◆ SCHRIFTLICHE AUFGABE 1
Beantworte anhand des Textes zur Landreform:
(a) Mit welchen Reformen beginnt die Geschichte der Landreformen?
(b) Wann fand im modernen Europa die erste Landreform statt?
(c) Zu welchem Preis kaufen Kleinbauern bei der marktgestützten Landreform das Land?

Der Begriff Landreform oder Bodenreform bezeichnet die teilweise zwangsweise, durch den Staat beschlossene und vollzogene Änderung des Eigentums an Grund und Boden aus ideologischen, ethnischen, wirtschafts- oder sozialpolitischen Gründen.[1] Es findet dabei eine Änderung der Eigentums- oder Nutzungsrechte an Grundstücken oder allgemein der Rechtsordnung in diesem Bereich statt, die meist eine gleichmäßigere Verteilung des Landbesitzes zum Ziel hat. Hierbei soll der Boden von Großgrundbesitzern zu Kleinbauern und landlosen Landarbeitern umverteilt werden.

Gründe für eine Reform reichen von philosophischen Gerechtigkeitsüberlegungen bis hin zu einer effektiveren Nutzung des Bodens. Mechanismen zu ihrer Umsetzung reichen von der marktgestützten Landreform, bei der Kleinbauern das Land zum Marktpreis kaufen, bis hin zur entschädigungslosen Enteignung der Großgrundbesitzer durch den Staat. Insbesondere Letzteres wird kritisiert, da es in das Grundrecht auf Eigentum eingreift.

Die Geschichte der Landreformen beginnt bei den Reformen der Gracchen im antiken Rom. Im modernen Europa fand die erste Landreform nach der französischen Revolution statt. In vielen ehemaligen Kolonien kam es infolge der Dekolonialisierung zu Bodenreformen. Auch im 21. Jahrhundert gibt es Landreformbewegungen, die vorwiegend in Entwicklungsländern stattfinden.

Motive für Landreformen

Landreformen sollen meist eine gleichmäßigere Verteilung des Landbesitzes erreichen und den Boden von Großgrundbesitzern zu Kleinbauern und landlosen Landarbeitern umverteilen.

Zudem wird oft eine „optimale Betriebsgröße“, das heißt eine nicht „zu große“ und nicht „zu kleine“ Größe landwirtschaftlicher Betriebe angestrebt, wobei diese je nach Zeit, Land, Nutzungsart und Bodenqualität unterschiedlich definiert wird.

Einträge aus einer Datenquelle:
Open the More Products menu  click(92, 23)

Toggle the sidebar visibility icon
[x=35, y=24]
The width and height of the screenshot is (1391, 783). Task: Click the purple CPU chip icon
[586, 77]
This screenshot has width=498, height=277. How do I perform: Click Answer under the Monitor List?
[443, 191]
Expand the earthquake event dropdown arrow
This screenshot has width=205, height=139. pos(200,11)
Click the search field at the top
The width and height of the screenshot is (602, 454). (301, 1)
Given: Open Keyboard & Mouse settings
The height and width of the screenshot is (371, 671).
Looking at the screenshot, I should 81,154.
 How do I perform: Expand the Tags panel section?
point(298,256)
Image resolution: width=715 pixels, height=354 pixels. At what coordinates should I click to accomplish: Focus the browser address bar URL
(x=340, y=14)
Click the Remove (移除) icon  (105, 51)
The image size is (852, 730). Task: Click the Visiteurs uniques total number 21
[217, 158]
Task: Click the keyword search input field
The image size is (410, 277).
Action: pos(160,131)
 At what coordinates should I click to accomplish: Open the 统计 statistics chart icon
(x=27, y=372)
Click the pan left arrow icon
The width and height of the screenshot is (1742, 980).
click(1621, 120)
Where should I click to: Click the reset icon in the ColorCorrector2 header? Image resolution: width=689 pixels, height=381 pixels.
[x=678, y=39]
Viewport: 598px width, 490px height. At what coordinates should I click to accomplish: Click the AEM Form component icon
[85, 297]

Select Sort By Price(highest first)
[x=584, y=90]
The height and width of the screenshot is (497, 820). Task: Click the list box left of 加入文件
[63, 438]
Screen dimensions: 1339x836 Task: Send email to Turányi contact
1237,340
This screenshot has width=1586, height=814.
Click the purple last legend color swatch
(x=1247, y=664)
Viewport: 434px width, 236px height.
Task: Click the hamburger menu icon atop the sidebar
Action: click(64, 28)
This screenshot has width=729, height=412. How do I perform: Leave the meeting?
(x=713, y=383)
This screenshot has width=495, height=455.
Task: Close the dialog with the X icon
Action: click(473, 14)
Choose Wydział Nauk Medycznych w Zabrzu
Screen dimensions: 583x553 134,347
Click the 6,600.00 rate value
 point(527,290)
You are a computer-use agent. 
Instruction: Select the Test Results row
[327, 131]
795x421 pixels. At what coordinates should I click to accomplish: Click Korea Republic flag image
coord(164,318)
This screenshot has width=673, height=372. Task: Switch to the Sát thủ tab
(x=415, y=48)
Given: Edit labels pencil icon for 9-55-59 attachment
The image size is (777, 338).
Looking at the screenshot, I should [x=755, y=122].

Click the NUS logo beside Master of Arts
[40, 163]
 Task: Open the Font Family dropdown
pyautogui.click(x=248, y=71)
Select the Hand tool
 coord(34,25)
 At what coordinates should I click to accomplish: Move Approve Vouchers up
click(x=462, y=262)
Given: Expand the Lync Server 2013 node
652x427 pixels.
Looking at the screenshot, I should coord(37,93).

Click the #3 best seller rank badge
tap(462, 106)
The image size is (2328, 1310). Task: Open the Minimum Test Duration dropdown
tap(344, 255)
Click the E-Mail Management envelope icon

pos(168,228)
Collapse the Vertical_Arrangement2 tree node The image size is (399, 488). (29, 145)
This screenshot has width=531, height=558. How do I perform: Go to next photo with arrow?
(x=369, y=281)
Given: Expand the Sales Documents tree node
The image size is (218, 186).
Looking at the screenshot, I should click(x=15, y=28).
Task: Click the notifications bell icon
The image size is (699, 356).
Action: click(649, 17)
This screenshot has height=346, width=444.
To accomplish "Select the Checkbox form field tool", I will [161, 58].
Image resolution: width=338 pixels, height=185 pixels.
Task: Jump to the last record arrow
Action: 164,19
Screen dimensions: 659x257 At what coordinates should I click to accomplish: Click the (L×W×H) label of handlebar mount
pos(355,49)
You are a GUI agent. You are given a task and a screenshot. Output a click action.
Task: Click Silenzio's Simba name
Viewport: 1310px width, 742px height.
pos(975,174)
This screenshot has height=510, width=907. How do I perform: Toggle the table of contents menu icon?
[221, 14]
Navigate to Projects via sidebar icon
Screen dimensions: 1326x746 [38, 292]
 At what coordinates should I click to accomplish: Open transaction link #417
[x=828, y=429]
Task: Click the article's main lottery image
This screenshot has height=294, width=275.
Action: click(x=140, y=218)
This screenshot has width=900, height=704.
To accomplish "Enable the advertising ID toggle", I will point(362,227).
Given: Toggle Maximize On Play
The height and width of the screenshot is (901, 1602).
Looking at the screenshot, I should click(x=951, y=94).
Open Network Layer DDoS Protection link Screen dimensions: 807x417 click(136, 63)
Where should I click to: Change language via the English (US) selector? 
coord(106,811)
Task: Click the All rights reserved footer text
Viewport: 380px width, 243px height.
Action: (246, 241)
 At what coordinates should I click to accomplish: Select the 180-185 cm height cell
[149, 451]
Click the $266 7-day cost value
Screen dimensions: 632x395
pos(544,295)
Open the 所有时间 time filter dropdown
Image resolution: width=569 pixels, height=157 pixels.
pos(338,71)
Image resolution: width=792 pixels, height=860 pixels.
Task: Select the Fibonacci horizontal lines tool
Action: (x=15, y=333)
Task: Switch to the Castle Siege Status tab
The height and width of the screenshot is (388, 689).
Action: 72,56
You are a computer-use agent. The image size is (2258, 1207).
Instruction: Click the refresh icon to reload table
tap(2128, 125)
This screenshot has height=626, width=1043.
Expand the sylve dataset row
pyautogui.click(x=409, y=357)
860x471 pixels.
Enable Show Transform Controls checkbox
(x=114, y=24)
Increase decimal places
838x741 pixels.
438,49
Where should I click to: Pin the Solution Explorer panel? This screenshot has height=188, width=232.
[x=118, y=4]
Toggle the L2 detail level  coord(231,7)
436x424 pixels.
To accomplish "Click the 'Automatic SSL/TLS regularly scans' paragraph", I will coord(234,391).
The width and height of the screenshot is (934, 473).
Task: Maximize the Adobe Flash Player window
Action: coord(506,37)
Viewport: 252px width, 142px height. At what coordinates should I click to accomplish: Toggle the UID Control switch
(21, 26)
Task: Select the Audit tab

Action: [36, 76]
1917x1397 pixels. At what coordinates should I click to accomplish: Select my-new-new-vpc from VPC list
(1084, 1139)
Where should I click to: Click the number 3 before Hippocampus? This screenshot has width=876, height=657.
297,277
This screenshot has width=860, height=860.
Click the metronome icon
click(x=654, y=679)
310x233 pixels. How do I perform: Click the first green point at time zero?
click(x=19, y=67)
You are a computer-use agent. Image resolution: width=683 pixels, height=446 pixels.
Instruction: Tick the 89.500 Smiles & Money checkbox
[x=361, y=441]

◆ SCHRIFTLICHE AUFGABE 2
Gib aus den Datensätzen die Zeilen von der Zeile mit „Navigate to Projects via sidebar icon“ bis zur Zeile mit „Action: (x=15, y=333)“ unverändert wieder, beide Zeilen eingeschlossen.

◆ LÖSUNG DER AUFGABE 1
(a) Mit den Reformen der Gracchen im antiken Rom.
(b) Nach der französischen Revolution.
(c) Zum Marktpreis.

◆ LÖSUNG DER AUFGABE 2
Navigate to Projects via sidebar icon
Screen dimensions: 1326x746 [38, 292]
 At what coordinates should I click to accomplish: Open transaction link #417
[x=828, y=429]
Task: Click the article's main lottery image
This screenshot has height=294, width=275.
Action: click(x=140, y=218)
This screenshot has width=900, height=704.
To accomplish "Enable the advertising ID toggle", I will point(362,227).
Given: Toggle Maximize On Play
The height and width of the screenshot is (901, 1602).
Looking at the screenshot, I should click(x=951, y=94).
Open Network Layer DDoS Protection link Screen dimensions: 807x417 click(136, 63)
Where should I click to: Change language via the English (US) selector? 
coord(106,811)
Task: Click the All rights reserved footer text
Viewport: 380px width, 243px height.
Action: (246, 241)
 At what coordinates should I click to accomplish: Select the 180-185 cm height cell
[149, 451]
Click the $266 7-day cost value
Screen dimensions: 632x395
pos(544,295)
Open the 所有时间 time filter dropdown
Image resolution: width=569 pixels, height=157 pixels.
pos(338,71)
Image resolution: width=792 pixels, height=860 pixels.
Task: Select the Fibonacci horizontal lines tool
Action: (x=15, y=333)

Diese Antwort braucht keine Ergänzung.